Question

Find the given definite integrals by finding the areas of the appropriate geometric region.$$\int_{-1}^{3} 5 d x$$

Answer

**step1** Understanding the problem

The problem asks us to find the area of a flat shape. This shape is created by a horizontal line, a part of the number line (x-axis), and two vertical lines. The horizontal line is at a height of $$y=5$$. The vertical lines are at $$x=-1$$ and $$x=3$$. We need to find the size of the space enclosed by these lines.

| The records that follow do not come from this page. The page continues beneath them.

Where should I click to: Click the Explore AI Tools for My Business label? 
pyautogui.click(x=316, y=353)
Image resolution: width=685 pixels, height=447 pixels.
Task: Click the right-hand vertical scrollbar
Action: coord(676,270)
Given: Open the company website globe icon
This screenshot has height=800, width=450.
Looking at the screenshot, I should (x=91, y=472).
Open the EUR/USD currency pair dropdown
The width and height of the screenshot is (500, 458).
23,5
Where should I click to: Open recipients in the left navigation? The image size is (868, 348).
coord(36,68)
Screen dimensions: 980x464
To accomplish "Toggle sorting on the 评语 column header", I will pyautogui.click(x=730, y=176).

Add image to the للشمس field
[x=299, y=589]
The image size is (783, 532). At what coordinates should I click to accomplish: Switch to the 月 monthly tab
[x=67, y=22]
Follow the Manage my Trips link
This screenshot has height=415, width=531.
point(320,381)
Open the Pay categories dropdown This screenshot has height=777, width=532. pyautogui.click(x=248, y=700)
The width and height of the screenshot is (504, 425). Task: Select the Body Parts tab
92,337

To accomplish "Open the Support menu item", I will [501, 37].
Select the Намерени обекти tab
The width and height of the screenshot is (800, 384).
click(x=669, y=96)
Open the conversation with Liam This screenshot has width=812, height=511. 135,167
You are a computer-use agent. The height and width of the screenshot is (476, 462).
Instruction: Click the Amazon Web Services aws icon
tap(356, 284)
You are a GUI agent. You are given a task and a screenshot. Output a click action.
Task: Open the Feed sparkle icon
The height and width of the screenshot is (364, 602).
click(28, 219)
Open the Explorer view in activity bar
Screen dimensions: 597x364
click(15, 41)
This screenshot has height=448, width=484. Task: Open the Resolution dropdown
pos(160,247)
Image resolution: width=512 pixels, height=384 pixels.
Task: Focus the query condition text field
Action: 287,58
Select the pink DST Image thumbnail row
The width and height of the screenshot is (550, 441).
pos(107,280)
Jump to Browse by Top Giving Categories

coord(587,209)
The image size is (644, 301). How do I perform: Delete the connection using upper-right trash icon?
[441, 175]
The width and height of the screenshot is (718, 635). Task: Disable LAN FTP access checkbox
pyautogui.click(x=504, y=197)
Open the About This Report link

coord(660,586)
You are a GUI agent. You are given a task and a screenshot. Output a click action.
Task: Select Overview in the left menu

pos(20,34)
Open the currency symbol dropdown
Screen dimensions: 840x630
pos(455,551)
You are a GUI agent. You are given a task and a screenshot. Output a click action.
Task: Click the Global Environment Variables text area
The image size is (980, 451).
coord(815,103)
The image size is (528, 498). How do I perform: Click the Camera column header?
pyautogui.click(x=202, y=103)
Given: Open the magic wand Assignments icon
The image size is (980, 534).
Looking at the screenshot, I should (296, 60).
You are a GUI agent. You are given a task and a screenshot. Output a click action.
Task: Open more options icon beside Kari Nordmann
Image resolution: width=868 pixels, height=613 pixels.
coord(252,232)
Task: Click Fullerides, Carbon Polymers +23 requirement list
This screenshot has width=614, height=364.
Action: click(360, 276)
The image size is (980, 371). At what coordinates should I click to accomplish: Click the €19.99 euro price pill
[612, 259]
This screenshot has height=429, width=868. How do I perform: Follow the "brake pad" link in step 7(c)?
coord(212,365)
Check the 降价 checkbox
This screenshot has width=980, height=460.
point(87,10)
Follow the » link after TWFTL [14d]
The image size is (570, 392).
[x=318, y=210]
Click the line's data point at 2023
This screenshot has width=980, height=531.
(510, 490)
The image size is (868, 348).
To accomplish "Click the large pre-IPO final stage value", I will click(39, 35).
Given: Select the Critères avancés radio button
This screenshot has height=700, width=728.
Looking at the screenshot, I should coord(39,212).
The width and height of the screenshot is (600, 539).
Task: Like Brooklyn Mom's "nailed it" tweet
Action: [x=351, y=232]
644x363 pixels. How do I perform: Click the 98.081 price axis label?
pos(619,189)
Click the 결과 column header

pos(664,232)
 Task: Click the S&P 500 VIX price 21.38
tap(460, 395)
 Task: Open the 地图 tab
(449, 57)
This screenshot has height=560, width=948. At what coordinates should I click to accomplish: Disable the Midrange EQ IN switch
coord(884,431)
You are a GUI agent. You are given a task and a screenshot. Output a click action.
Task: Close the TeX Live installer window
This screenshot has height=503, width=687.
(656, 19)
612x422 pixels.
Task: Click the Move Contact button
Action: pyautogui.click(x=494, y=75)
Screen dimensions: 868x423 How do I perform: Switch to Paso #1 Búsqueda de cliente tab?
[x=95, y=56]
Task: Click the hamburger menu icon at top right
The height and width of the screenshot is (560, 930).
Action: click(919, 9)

**step2** Identifying the geometric shape

If we imagine drawing this on a graph, we would have the number line (x-axis). Then, we draw a straight line across at a height of 5. Next, we draw a straight line up from $$x=-1$$ to the line $$y=5$$, and another straight line up from $$x=3$$ to the line $$y=5$$. The shape formed by these lines and the x-axis is a rectangle. A rectangle has four straight sides and four square corners.

**step3** Determining the dimensions of the rectangle

To find the area of a rectangle, we need to know its width and its height.
The height of our rectangle is given by the line $$y=5$$. So, the height is 5 units.
The width of our rectangle is the distance along the number line from $$x=-1$$ to $$x=3$$. To find this distance, we can think of counting the units:
From -1 to 0 is 1 unit.
From 0 to 1 is 1 unit.
From 1 to 2 is 1 unit.
From 2 to 3 is 1 unit.
Adding these units together: $$1 + 1 + 1 + 1 = 4$$ units.
So, the width of the rectangle is 4 units.

**step4** Calculating the area of the rectangle

The area of a rectangle is calculated by multiplying its width by its height.
Area = Width $$\times$$ Height
Area = $$4 \times 5$$
Area = $$20$$
So, the area of the geometric region is 20 square units.